Excerpt:
+++

It is not difficult to see that the various political and ideological groupings of human society correspond to the various layers of the structure of the human character. We, however, decline to accept the error of idealistic philosophy, namely that this human structure is immutable to all eternity. After social conditions and changes have transmuted mans original biologic demands and made them a part of his character structure, the latter reproduces the social structure of society in the form of ideologies.
Since the breakdown of the primitive work-democratic form of social organization, the biologic core of man has been without social representation. The natural and sublime in man, that which links him to his cosmos, has found genuine expression only in great works of art, especially in music and in painting. Until now, however, it has not exercised a fundamental influence on the shaping of human society, if by society we mean the community of mankind and not the culture of a small, rich upper class.

+++

Data section:
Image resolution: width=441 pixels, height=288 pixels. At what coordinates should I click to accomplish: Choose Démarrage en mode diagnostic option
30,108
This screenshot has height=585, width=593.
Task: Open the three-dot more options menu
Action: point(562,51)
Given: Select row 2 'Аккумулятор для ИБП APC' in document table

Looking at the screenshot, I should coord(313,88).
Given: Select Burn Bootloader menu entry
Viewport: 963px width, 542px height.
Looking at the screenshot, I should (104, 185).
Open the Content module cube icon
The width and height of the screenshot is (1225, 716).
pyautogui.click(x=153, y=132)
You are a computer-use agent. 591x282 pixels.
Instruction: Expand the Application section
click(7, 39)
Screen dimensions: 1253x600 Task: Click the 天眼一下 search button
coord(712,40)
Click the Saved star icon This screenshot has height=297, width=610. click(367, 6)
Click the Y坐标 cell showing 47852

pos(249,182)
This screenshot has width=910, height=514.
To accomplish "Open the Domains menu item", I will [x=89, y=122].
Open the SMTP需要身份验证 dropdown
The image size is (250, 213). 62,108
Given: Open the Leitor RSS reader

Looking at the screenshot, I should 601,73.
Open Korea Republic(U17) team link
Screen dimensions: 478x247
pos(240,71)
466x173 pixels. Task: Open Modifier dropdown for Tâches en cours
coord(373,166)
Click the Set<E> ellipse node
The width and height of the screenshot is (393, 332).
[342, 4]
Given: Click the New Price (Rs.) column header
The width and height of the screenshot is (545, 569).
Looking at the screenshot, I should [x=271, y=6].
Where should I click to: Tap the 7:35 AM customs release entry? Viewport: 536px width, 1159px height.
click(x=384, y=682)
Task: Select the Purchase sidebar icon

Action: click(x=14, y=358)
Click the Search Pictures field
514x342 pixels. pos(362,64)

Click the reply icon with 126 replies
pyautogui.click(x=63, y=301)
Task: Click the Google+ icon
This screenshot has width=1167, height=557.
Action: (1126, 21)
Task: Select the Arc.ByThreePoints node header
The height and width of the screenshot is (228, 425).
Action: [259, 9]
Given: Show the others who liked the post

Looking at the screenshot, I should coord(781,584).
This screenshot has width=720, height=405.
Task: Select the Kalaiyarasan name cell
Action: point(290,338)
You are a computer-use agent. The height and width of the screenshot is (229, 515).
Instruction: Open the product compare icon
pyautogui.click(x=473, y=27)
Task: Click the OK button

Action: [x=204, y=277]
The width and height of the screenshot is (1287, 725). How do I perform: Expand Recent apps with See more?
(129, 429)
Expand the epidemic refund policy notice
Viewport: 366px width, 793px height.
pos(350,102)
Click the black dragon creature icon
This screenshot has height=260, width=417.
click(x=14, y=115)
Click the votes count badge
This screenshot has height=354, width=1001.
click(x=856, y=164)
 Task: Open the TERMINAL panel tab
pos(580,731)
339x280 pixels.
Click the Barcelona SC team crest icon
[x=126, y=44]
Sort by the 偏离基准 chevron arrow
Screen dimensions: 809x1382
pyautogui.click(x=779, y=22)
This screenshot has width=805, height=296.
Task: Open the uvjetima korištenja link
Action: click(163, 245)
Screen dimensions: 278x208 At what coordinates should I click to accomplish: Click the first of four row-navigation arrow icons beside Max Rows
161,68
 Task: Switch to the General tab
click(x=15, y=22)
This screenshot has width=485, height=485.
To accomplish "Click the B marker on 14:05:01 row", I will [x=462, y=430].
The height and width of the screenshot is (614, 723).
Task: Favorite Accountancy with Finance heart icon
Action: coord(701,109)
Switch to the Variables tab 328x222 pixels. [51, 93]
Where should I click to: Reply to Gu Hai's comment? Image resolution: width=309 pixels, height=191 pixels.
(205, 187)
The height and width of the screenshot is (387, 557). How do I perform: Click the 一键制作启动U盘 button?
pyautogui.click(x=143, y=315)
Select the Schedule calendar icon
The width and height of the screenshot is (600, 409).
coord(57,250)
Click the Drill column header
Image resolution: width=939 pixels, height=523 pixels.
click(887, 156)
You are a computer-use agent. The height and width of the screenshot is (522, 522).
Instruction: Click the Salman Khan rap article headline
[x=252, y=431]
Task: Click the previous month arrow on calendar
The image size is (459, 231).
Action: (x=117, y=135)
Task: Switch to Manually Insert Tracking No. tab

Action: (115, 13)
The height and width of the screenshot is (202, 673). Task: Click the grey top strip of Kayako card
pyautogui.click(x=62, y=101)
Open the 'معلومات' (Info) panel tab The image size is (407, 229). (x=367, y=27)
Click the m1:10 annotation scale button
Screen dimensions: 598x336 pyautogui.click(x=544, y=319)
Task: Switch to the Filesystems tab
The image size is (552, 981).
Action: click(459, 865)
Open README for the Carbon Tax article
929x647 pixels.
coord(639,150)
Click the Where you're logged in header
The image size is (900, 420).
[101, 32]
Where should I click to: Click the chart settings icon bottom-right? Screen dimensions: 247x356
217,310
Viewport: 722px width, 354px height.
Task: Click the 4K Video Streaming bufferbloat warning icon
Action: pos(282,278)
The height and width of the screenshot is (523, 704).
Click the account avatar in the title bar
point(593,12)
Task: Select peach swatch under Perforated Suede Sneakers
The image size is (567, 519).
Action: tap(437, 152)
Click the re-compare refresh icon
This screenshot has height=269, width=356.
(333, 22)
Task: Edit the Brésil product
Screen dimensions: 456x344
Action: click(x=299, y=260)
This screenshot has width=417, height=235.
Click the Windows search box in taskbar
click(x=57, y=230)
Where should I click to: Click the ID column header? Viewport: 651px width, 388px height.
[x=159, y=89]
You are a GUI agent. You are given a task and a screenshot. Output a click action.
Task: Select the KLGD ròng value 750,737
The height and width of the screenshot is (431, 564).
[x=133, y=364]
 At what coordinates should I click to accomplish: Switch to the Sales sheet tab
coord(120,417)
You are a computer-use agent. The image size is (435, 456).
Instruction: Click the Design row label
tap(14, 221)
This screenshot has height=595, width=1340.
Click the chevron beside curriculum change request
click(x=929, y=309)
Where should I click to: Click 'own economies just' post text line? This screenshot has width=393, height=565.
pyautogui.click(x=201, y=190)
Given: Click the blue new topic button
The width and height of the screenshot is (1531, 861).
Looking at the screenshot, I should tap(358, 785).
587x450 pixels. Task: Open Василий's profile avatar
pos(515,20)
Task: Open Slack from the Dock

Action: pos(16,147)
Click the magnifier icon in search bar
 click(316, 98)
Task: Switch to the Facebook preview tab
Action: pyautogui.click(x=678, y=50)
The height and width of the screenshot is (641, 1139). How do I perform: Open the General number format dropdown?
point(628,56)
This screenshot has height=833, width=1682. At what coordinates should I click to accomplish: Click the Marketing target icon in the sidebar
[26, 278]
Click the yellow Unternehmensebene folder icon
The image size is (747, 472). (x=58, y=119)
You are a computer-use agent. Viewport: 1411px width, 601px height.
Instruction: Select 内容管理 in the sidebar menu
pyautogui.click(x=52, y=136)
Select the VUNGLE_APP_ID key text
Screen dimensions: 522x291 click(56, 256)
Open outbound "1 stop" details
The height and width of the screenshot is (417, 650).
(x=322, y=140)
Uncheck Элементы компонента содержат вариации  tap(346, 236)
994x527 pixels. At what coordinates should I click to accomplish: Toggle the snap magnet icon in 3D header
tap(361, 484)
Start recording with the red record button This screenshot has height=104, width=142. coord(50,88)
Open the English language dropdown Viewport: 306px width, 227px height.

+++

What you need to do:
**a)** In the passage on human character structure, rewrite the part between "It is not difficult" and "form of ideologies.", inclusive, changing "immutable" to "unchangeable".
**b)** Continue the passage on human character and society from the point where it stops.

Numbered responses:
**a)**
It is not difficult to see that the various political and ideological groupings of human society correspond to the various layers of the structure of the human character. We, however, decline to accept the error of idealistic philosophy, namely that this human structure is unchangeable to all eternity. After social conditions and changes have transmuted mans original biologic demands and made them a part of his character structure, the latter reproduces the social structure of society in the form of ideologies.

**b)**
In the ethical and social ideals of liberalism we recognize the advocacy of the characteristics of the surface layer of the character, which is intent upon self-control and tolerance. This liberalism lays stress upon its ethics for the purpose of holding in suppression the monster in man, our layer of secondary drives, the Freudian unconscious. The natural sociability of the deepest third layer, the core layer, is foreign to the liberal. He deplores the perversion of the human character and seeks to overcome it by means of ethical norms, but the social catastrophes of the twentieth century show that he did not get very far with this approach.
Everything that is genuinely revolutionary, every genuine art and science, stems from mans natural biologic core. Thus far, neither the genuine revolutionary nor the artist nor scientist has won favor with masses of people and acted as their leader, or if he has, he has not been able to hold them in the sphere of vital interest for any length of time.
The case of fascism, in contrast to liberalism and genuine revolution, is quite different. Its essence embodies neither the surface nor the depth, but by and large the second, intermediate character layer of secondary drives.
When this book was first written, fascism was generally regarded as a political party, which, as other social groups, advocated an organized political idea. According to this appraisal the fascist party was instituting fascism by means of force or through political maneuver.
Contrary to this, my medical experiences with men and women of various classes, races, nations, religious beliefs, etc., taught me that fascism is only the organized political expression of the structure of the average mans character, a structure that is confined neither to certain races or nations nor to certain parties, but is general and international. Viewed with respect to mans character, fascism is the basic emotional attitude of the suppressed man of our authoritarian machine civilization and its mechanistic-mystical conception of life.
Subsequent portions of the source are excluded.